--- BEGIN ---

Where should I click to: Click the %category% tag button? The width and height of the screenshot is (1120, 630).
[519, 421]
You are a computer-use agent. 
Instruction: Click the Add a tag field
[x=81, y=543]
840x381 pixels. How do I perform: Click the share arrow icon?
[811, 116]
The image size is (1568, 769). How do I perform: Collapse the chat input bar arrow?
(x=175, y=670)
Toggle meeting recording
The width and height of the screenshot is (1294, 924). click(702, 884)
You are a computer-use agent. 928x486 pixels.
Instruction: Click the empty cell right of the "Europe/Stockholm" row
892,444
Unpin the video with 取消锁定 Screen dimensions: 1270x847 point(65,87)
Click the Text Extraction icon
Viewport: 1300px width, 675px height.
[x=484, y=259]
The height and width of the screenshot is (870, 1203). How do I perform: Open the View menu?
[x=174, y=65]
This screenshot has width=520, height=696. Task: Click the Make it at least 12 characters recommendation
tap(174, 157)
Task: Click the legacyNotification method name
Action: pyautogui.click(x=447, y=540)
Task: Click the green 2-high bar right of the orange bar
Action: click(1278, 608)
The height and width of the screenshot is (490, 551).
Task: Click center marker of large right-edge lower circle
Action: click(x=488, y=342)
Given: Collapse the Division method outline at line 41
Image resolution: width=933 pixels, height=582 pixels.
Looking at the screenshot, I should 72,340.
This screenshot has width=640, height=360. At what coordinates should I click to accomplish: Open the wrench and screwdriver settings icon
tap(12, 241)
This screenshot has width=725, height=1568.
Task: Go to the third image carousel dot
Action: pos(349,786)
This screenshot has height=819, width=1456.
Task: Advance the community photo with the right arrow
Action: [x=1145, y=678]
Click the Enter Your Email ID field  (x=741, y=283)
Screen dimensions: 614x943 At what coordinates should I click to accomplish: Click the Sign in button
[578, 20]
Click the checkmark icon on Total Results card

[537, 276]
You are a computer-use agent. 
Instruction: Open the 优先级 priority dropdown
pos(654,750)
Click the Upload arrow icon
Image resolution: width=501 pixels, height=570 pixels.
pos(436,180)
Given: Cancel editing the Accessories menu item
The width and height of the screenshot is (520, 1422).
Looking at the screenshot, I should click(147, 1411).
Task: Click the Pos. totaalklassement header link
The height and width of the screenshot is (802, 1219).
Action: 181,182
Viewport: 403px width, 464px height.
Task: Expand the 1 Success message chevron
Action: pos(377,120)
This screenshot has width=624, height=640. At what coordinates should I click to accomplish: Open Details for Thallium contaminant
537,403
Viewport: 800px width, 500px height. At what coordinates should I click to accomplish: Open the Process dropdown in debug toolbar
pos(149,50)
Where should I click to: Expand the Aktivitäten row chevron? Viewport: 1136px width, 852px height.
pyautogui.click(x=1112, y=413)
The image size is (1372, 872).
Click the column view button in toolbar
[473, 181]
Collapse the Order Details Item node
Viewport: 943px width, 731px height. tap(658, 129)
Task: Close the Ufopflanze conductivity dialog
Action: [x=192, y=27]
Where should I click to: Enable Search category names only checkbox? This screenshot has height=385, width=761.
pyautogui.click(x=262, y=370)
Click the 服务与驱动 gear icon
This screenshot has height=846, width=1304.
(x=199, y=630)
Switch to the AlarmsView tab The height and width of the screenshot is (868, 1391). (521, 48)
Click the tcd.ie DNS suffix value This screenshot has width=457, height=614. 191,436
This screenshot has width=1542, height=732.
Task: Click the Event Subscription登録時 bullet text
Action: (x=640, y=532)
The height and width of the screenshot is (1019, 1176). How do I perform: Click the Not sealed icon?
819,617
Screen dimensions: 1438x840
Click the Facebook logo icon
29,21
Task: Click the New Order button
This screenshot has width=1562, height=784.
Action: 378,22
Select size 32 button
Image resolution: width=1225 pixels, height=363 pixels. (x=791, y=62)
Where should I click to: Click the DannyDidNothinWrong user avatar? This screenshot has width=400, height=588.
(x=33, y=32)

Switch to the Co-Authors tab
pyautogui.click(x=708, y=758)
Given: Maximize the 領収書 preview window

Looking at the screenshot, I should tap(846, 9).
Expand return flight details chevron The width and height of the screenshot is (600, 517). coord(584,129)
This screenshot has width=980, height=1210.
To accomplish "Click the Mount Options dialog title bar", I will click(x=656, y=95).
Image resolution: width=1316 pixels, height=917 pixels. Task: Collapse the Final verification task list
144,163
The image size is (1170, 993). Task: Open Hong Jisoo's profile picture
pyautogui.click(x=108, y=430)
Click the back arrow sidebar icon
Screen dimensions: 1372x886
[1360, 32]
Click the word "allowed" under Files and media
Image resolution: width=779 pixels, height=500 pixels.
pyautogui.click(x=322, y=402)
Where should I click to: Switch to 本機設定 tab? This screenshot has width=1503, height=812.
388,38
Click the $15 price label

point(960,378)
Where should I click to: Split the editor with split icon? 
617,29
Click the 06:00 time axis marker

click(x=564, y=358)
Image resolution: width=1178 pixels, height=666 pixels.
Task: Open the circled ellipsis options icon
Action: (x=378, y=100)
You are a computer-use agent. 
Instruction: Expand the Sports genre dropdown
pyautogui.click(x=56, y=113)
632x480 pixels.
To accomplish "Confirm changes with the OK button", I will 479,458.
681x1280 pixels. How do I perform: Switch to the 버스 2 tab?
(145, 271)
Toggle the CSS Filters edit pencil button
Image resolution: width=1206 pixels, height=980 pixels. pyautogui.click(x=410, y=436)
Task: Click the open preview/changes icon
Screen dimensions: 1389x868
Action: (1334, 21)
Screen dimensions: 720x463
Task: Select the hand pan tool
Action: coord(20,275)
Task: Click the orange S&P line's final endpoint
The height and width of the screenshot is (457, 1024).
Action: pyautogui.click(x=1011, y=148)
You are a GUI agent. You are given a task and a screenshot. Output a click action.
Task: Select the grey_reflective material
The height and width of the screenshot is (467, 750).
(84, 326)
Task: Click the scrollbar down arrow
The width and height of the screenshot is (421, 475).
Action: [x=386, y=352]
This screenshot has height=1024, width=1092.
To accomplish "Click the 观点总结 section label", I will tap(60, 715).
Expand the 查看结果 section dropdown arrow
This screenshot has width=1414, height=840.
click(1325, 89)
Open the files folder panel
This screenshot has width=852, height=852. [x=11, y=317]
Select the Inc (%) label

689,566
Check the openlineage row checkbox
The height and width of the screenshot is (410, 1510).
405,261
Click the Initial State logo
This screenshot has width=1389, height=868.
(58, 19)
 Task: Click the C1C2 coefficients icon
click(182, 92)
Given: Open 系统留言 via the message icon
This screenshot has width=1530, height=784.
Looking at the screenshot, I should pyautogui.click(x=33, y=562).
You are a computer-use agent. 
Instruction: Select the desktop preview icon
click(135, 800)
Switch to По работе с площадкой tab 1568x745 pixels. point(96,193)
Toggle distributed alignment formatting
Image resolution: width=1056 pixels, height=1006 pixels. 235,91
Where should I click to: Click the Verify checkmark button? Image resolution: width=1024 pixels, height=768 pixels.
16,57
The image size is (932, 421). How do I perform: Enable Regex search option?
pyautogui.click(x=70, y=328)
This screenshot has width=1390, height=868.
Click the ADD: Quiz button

--- END ---

§ THE REQUEST
Swap "Instruction" for "Command" everywhere it appears in the items above, and give all the items again with nothing else changed.

§ ANSWER TO THIS TASK
Where should I click to: Click the %category% tag button? The width and height of the screenshot is (1120, 630).
[519, 421]
You are a computer-use agent. 
Command: Click the Add a tag field
[x=81, y=543]
840x381 pixels. How do I perform: Click the share arrow icon?
[811, 116]
The image size is (1568, 769). How do I perform: Collapse the chat input bar arrow?
(x=175, y=670)
Toggle meeting recording
The width and height of the screenshot is (1294, 924). click(702, 884)
You are a computer-use agent. 928x486 pixels.
Command: Click the empty cell right of the "Europe/Stockholm" row
892,444
Unpin the video with 取消锁定 Screen dimensions: 1270x847 point(65,87)
Click the Text Extraction icon
Viewport: 1300px width, 675px height.
[x=484, y=259]
The height and width of the screenshot is (870, 1203). How do I perform: Open the View menu?
[x=174, y=65]
This screenshot has width=520, height=696. Task: Click the Make it at least 12 characters recommendation
tap(174, 157)
Task: Click the legacyNotification method name
Action: pyautogui.click(x=447, y=540)
Task: Click the green 2-high bar right of the orange bar
Action: click(1278, 608)
The height and width of the screenshot is (490, 551).
Task: Click center marker of large right-edge lower circle
Action: click(x=488, y=342)
Given: Collapse the Division method outline at line 41
Image resolution: width=933 pixels, height=582 pixels.
Looking at the screenshot, I should 72,340.
This screenshot has width=640, height=360. At what coordinates should I click to accomplish: Open the wrench and screwdriver settings icon
tap(12, 241)
This screenshot has width=725, height=1568.
Task: Go to the third image carousel dot
Action: pos(349,786)
This screenshot has height=819, width=1456.
Task: Advance the community photo with the right arrow
Action: [x=1145, y=678]
Click the Enter Your Email ID field  (x=741, y=283)
Screen dimensions: 614x943 At what coordinates should I click to accomplish: Click the Sign in button
[578, 20]
Click the checkmark icon on Total Results card

[537, 276]
You are a computer-use agent. 
Command: Open the 优先级 priority dropdown
pos(654,750)
Click the Upload arrow icon
Image resolution: width=501 pixels, height=570 pixels.
pos(436,180)
Given: Cancel editing the Accessories menu item
The width and height of the screenshot is (520, 1422).
Looking at the screenshot, I should click(147, 1411).
Task: Click the Pos. totaalklassement header link
The height and width of the screenshot is (802, 1219).
Action: 181,182
Viewport: 403px width, 464px height.
Task: Expand the 1 Success message chevron
Action: pos(377,120)
This screenshot has width=624, height=640. At what coordinates should I click to accomplish: Open Details for Thallium contaminant
537,403
Viewport: 800px width, 500px height. At what coordinates should I click to accomplish: Open the Process dropdown in debug toolbar
pos(149,50)
Where should I click to: Expand the Aktivitäten row chevron? Viewport: 1136px width, 852px height.
pyautogui.click(x=1112, y=413)
The image size is (1372, 872).
Click the column view button in toolbar
[473, 181]
Collapse the Order Details Item node
Viewport: 943px width, 731px height. tap(658, 129)
Task: Close the Ufopflanze conductivity dialog
Action: [x=192, y=27]
Where should I click to: Enable Search category names only checkbox? This screenshot has height=385, width=761.
pyautogui.click(x=262, y=370)
Click the 服务与驱动 gear icon
This screenshot has height=846, width=1304.
(x=199, y=630)
Switch to the AlarmsView tab The height and width of the screenshot is (868, 1391). (521, 48)
Click the tcd.ie DNS suffix value This screenshot has width=457, height=614. 191,436
This screenshot has width=1542, height=732.
Task: Click the Event Subscription登録時 bullet text
Action: (x=640, y=532)
The height and width of the screenshot is (1019, 1176). How do I perform: Click the Not sealed icon?
819,617
Screen dimensions: 1438x840
Click the Facebook logo icon
29,21
Task: Click the New Order button
This screenshot has width=1562, height=784.
Action: 378,22
Select size 32 button
Image resolution: width=1225 pixels, height=363 pixels. (x=791, y=62)
Where should I click to: Click the DannyDidNothinWrong user avatar? This screenshot has width=400, height=588.
(x=33, y=32)

Switch to the Co-Authors tab
pyautogui.click(x=708, y=758)
Given: Maximize the 領収書 preview window

Looking at the screenshot, I should tap(846, 9).
Expand return flight details chevron The width and height of the screenshot is (600, 517). coord(584,129)
This screenshot has width=980, height=1210.
To accomplish "Click the Mount Options dialog title bar", I will click(x=656, y=95).
Image resolution: width=1316 pixels, height=917 pixels. Task: Collapse the Final verification task list
144,163
The image size is (1170, 993). Task: Open Hong Jisoo's profile picture
pyautogui.click(x=108, y=430)
Click the back arrow sidebar icon
Screen dimensions: 1372x886
[1360, 32]
Click the word "allowed" under Files and media
Image resolution: width=779 pixels, height=500 pixels.
pyautogui.click(x=322, y=402)
Where should I click to: Switch to 本機設定 tab? This screenshot has width=1503, height=812.
388,38
Click the $15 price label

point(960,378)
Where should I click to: Split the editor with split icon? 
617,29
Click the 06:00 time axis marker

click(x=564, y=358)
Image resolution: width=1178 pixels, height=666 pixels.
Task: Open the circled ellipsis options icon
Action: (x=378, y=100)
You are a computer-use agent. 
Command: Expand the Sports genre dropdown
pyautogui.click(x=56, y=113)
632x480 pixels.
To accomplish "Confirm changes with the OK button", I will 479,458.
681x1280 pixels. How do I perform: Switch to the 버스 2 tab?
(145, 271)
Toggle the CSS Filters edit pencil button
Image resolution: width=1206 pixels, height=980 pixels. pyautogui.click(x=410, y=436)
Task: Click the open preview/changes icon
Screen dimensions: 1389x868
Action: (1334, 21)
Screen dimensions: 720x463
Task: Select the hand pan tool
Action: coord(20,275)
Task: Click the orange S&P line's final endpoint
The height and width of the screenshot is (457, 1024).
Action: pyautogui.click(x=1011, y=148)
You are a GUI agent. You are given a task and a screenshot. Output a click action.
Task: Select the grey_reflective material
The height and width of the screenshot is (467, 750).
(84, 326)
Task: Click the scrollbar down arrow
The width and height of the screenshot is (421, 475).
Action: [x=386, y=352]
This screenshot has height=1024, width=1092.
To accomplish "Click the 观点总结 section label", I will tap(60, 715).
Expand the 查看结果 section dropdown arrow
This screenshot has width=1414, height=840.
click(1325, 89)
Open the files folder panel
This screenshot has width=852, height=852. [x=11, y=317]
Select the Inc (%) label

689,566
Check the openlineage row checkbox
The height and width of the screenshot is (410, 1510).
405,261
Click the Initial State logo
This screenshot has width=1389, height=868.
(58, 19)
 Task: Click the C1C2 coefficients icon
click(182, 92)
Given: Open 系统留言 via the message icon
This screenshot has width=1530, height=784.
Looking at the screenshot, I should pyautogui.click(x=33, y=562).
You are a computer-use agent. 
Command: Select the desktop preview icon
click(135, 800)
Switch to По работе с площадкой tab 1568x745 pixels. point(96,193)
Toggle distributed alignment formatting
Image resolution: width=1056 pixels, height=1006 pixels. 235,91
Where should I click to: Click the Verify checkmark button? Image resolution: width=1024 pixels, height=768 pixels.
16,57
The image size is (932, 421). How do I perform: Enable Regex search option?
pyautogui.click(x=70, y=328)
This screenshot has width=1390, height=868.
Click the ADD: Quiz button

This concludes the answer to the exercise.